What this task involves
Format each line of the records below as an item in a numbered list, omitting any blank lines.

____

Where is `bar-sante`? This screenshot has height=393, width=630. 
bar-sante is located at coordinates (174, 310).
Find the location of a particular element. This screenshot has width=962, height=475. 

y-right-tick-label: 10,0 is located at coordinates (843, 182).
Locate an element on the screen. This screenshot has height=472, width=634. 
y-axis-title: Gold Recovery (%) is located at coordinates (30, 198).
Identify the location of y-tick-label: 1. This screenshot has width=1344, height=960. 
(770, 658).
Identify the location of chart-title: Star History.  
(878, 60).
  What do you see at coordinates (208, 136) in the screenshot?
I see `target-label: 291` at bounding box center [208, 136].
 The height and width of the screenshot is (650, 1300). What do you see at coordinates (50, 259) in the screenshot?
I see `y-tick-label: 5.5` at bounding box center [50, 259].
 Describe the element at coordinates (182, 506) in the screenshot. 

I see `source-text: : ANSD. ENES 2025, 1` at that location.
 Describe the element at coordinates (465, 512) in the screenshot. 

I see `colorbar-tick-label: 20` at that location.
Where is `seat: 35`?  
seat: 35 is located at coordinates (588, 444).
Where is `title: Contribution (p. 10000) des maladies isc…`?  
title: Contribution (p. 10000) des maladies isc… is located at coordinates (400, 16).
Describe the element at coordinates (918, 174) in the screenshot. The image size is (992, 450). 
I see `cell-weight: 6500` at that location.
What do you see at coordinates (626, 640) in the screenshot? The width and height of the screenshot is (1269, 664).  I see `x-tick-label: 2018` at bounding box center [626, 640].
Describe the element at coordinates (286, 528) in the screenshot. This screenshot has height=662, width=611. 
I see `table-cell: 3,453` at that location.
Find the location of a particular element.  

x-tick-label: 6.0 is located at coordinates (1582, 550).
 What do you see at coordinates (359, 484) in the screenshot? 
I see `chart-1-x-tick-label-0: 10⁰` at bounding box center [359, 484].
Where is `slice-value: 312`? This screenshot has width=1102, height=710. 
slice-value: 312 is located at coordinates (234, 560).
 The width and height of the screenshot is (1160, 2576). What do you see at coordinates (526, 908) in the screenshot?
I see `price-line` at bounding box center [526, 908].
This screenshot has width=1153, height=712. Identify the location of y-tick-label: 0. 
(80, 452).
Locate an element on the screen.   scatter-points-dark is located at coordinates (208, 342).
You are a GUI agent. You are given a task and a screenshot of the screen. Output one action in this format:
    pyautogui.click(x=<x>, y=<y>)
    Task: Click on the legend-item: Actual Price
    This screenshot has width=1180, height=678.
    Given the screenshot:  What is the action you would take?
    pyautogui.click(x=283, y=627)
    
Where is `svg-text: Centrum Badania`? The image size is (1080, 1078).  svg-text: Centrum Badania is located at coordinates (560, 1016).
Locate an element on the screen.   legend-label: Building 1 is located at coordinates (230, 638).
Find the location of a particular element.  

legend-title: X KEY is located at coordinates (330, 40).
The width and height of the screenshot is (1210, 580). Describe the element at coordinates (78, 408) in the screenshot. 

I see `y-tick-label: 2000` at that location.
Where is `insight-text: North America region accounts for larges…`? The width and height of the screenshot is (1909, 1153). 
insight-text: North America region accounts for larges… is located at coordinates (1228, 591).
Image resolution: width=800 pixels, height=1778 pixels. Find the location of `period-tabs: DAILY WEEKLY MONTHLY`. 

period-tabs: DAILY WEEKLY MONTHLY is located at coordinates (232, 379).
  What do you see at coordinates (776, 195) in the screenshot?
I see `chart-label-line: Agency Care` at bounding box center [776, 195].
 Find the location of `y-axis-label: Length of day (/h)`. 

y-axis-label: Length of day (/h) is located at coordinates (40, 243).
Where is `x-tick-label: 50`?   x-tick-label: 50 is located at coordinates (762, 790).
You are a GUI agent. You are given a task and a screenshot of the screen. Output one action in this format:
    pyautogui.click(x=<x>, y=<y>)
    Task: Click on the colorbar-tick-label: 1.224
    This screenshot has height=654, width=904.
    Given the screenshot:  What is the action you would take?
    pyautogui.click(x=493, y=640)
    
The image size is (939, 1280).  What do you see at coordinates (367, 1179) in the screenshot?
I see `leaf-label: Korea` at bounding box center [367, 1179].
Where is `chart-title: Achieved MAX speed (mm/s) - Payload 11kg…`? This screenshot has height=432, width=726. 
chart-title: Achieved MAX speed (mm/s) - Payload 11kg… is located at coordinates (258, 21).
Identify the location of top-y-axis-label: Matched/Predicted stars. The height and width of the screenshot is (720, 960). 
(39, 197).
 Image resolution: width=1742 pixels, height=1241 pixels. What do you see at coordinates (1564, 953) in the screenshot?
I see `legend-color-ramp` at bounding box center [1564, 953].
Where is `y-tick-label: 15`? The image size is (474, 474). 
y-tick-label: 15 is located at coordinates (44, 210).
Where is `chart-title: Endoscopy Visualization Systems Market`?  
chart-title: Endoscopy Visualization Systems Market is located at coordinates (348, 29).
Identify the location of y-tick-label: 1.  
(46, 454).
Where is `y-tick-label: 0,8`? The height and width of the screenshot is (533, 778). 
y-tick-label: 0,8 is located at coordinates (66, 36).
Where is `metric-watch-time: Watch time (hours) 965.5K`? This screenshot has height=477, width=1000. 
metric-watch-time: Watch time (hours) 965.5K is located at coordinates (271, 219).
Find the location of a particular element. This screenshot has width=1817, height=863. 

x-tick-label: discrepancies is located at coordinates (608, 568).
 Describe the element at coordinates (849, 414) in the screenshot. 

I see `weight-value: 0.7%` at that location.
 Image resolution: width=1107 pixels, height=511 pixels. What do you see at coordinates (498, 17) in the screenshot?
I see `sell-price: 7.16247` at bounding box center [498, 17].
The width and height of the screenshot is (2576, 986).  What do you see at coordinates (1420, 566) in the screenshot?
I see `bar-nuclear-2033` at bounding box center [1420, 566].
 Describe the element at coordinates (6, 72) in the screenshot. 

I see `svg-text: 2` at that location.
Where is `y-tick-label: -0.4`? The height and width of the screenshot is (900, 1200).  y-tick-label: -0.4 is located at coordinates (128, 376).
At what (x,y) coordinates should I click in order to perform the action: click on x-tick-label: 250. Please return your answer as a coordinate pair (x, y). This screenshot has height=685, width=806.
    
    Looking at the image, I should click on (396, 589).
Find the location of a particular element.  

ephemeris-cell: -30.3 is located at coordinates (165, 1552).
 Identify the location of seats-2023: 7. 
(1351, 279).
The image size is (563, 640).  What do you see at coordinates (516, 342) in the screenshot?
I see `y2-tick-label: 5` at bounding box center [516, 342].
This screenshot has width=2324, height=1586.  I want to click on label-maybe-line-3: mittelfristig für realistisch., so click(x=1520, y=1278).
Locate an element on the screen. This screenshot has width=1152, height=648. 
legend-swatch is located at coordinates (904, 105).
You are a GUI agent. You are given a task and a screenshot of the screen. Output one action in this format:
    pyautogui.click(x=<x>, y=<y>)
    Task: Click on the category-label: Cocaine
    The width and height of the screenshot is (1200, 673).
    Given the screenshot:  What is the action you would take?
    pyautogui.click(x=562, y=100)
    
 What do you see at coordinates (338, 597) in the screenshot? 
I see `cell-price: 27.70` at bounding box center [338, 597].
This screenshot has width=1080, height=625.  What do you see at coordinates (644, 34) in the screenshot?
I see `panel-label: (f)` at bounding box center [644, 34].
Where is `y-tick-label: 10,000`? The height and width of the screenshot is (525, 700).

____

Output for this task
1. Where is `bar-sante`? This screenshot has height=393, width=630. 
2. bar-sante is located at coordinates (174, 310).
3. Find the location of a particular element. This screenshot has width=962, height=475. 
4. y-right-tick-label: 10,0 is located at coordinates (843, 182).
5. Locate an element on the screen. This screenshot has height=472, width=634. 
6. y-axis-title: Gold Recovery (%) is located at coordinates (30, 198).
7. Identify the location of y-tick-label: 1. This screenshot has width=1344, height=960. 
8. (770, 658).
9. Identify the location of chart-title: Star History.  
10. (878, 60).
11.   What do you see at coordinates (208, 136) in the screenshot?
12. I see `target-label: 291` at bounding box center [208, 136].
13.  The height and width of the screenshot is (650, 1300). What do you see at coordinates (50, 259) in the screenshot?
14. I see `y-tick-label: 5.5` at bounding box center [50, 259].
15.  Describe the element at coordinates (182, 506) in the screenshot. 
16. I see `source-text: : ANSD. ENES 2025, 1` at that location.
17.  Describe the element at coordinates (465, 512) in the screenshot. 
18. I see `colorbar-tick-label: 20` at that location.
19. Where is `seat: 35`?  
20. seat: 35 is located at coordinates (588, 444).
21. Where is `title: Contribution (p. 10000) des maladies isc…`?  
22. title: Contribution (p. 10000) des maladies isc… is located at coordinates (400, 16).
23. Describe the element at coordinates (918, 174) in the screenshot. The image size is (992, 450). 
24. I see `cell-weight: 6500` at that location.
25. What do you see at coordinates (626, 640) in the screenshot? The width and height of the screenshot is (1269, 664).  I see `x-tick-label: 2018` at bounding box center [626, 640].
26. Describe the element at coordinates (286, 528) in the screenshot. This screenshot has height=662, width=611. 
27. I see `table-cell: 3,453` at that location.
28. Find the location of a particular element.  
29. x-tick-label: 6.0 is located at coordinates (1582, 550).
30.  What do you see at coordinates (359, 484) in the screenshot? 
31. I see `chart-1-x-tick-label-0: 10⁰` at bounding box center [359, 484].
32. Where is `slice-value: 312`? This screenshot has width=1102, height=710. 
33. slice-value: 312 is located at coordinates (234, 560).
34.  The width and height of the screenshot is (1160, 2576). What do you see at coordinates (526, 908) in the screenshot?
35. I see `price-line` at bounding box center [526, 908].
36. This screenshot has width=1153, height=712. Identify the location of y-tick-label: 0. 
37. (80, 452).
38. Locate an element on the screen.   scatter-points-dark is located at coordinates (208, 342).
39. You are a GUI agent. You are given a task and a screenshot of the screen. Output one action in this format:
40.     pyautogui.click(x=<x>, y=<y>)
41.     Task: Click on the legend-item: Actual Price
42.     This screenshot has width=1180, height=678.
43.     Given the screenshot:  What is the action you would take?
44.     pyautogui.click(x=283, y=627)
45. Where is `svg-text: Centrum Badania`? The image size is (1080, 1078).  svg-text: Centrum Badania is located at coordinates (560, 1016).
46. Locate an element on the screen.   legend-label: Building 1 is located at coordinates (230, 638).
47. Find the location of a particular element.  
48. legend-title: X KEY is located at coordinates (330, 40).
49. The width and height of the screenshot is (1210, 580). Describe the element at coordinates (78, 408) in the screenshot. 
50. I see `y-tick-label: 2000` at that location.
51. Where is `insight-text: North America region accounts for larges…`? The width and height of the screenshot is (1909, 1153). 
52. insight-text: North America region accounts for larges… is located at coordinates (1228, 591).
53. Image resolution: width=800 pixels, height=1778 pixels. Find the location of `period-tabs: DAILY WEEKLY MONTHLY`. 
54. period-tabs: DAILY WEEKLY MONTHLY is located at coordinates (232, 379).
55.   What do you see at coordinates (776, 195) in the screenshot?
56. I see `chart-label-line: Agency Care` at bounding box center [776, 195].
57.  Find the location of `y-axis-label: Length of day (/h)`. 
58. y-axis-label: Length of day (/h) is located at coordinates (40, 243).
59. Where is `x-tick-label: 50`?   x-tick-label: 50 is located at coordinates (762, 790).
60. You are a GUI agent. You are given a task and a screenshot of the screen. Output one action in this format:
61.     pyautogui.click(x=<x>, y=<y>)
62.     Task: Click on the colorbar-tick-label: 1.224
63.     This screenshot has height=654, width=904.
64.     Given the screenshot:  What is the action you would take?
65.     pyautogui.click(x=493, y=640)
66. The image size is (939, 1280).  What do you see at coordinates (367, 1179) in the screenshot?
67. I see `leaf-label: Korea` at bounding box center [367, 1179].
68. Where is `chart-title: Achieved MAX speed (mm/s) - Payload 11kg…`? This screenshot has height=432, width=726. 
69. chart-title: Achieved MAX speed (mm/s) - Payload 11kg… is located at coordinates (258, 21).
70. Identify the location of top-y-axis-label: Matched/Predicted stars. The height and width of the screenshot is (720, 960). 
71. (39, 197).
72.  Image resolution: width=1742 pixels, height=1241 pixels. What do you see at coordinates (1564, 953) in the screenshot?
73. I see `legend-color-ramp` at bounding box center [1564, 953].
74. Where is `y-tick-label: 15`? The image size is (474, 474). 
75. y-tick-label: 15 is located at coordinates (44, 210).
76. Where is `chart-title: Endoscopy Visualization Systems Market`?  
77. chart-title: Endoscopy Visualization Systems Market is located at coordinates (348, 29).
78. Identify the location of y-tick-label: 1.  
79. (46, 454).
80. Where is `y-tick-label: 0,8`? The height and width of the screenshot is (533, 778). 
81. y-tick-label: 0,8 is located at coordinates (66, 36).
82. Where is `metric-watch-time: Watch time (hours) 965.5K`? This screenshot has height=477, width=1000. 
83. metric-watch-time: Watch time (hours) 965.5K is located at coordinates (271, 219).
84. Find the location of a particular element. This screenshot has width=1817, height=863. 
85. x-tick-label: discrepancies is located at coordinates (608, 568).
86.  Describe the element at coordinates (849, 414) in the screenshot. 
87. I see `weight-value: 0.7%` at that location.
88.  Image resolution: width=1107 pixels, height=511 pixels. What do you see at coordinates (498, 17) in the screenshot?
89. I see `sell-price: 7.16247` at bounding box center [498, 17].
90. The width and height of the screenshot is (2576, 986).  What do you see at coordinates (1420, 566) in the screenshot?
91. I see `bar-nuclear-2033` at bounding box center [1420, 566].
92.  Describe the element at coordinates (6, 72) in the screenshot. 
93. I see `svg-text: 2` at that location.
94. Where is `y-tick-label: -0.4`? The height and width of the screenshot is (900, 1200).  y-tick-label: -0.4 is located at coordinates (128, 376).
95. At what (x,y) coordinates should I click in order to perform the action: click on x-tick-label: 250. Please return your answer as a coordinate pair (x, y). This screenshot has height=685, width=806.
96.     Looking at the image, I should click on (396, 589).
97. Find the location of a particular element.  
98. ephemeris-cell: -30.3 is located at coordinates (165, 1552).
99.  Identify the location of seats-2023: 7. 
100. (1351, 279).
101. The image size is (563, 640).  What do you see at coordinates (516, 342) in the screenshot?
102. I see `y2-tick-label: 5` at bounding box center [516, 342].
103. This screenshot has width=2324, height=1586.  I want to click on label-maybe-line-3: mittelfristig für realistisch., so click(x=1520, y=1278).
104. Locate an element on the screen. This screenshot has width=1152, height=648. 
105. legend-swatch is located at coordinates (904, 105).
106. You are a GUI agent. You are given a task and a screenshot of the screen. Output one action in this format:
107.     pyautogui.click(x=<x>, y=<y>)
108.     Task: Click on the category-label: Cocaine
109.     The width and height of the screenshot is (1200, 673).
110.     Given the screenshot:  What is the action you would take?
111.     pyautogui.click(x=562, y=100)
112.  What do you see at coordinates (338, 597) in the screenshot? 
113. I see `cell-price: 27.70` at bounding box center [338, 597].
114. This screenshot has width=1080, height=625.  What do you see at coordinates (644, 34) in the screenshot?
115. I see `panel-label: (f)` at bounding box center [644, 34].
116. Where is `y-tick-label: 10,000`? The height and width of the screenshot is (525, 700).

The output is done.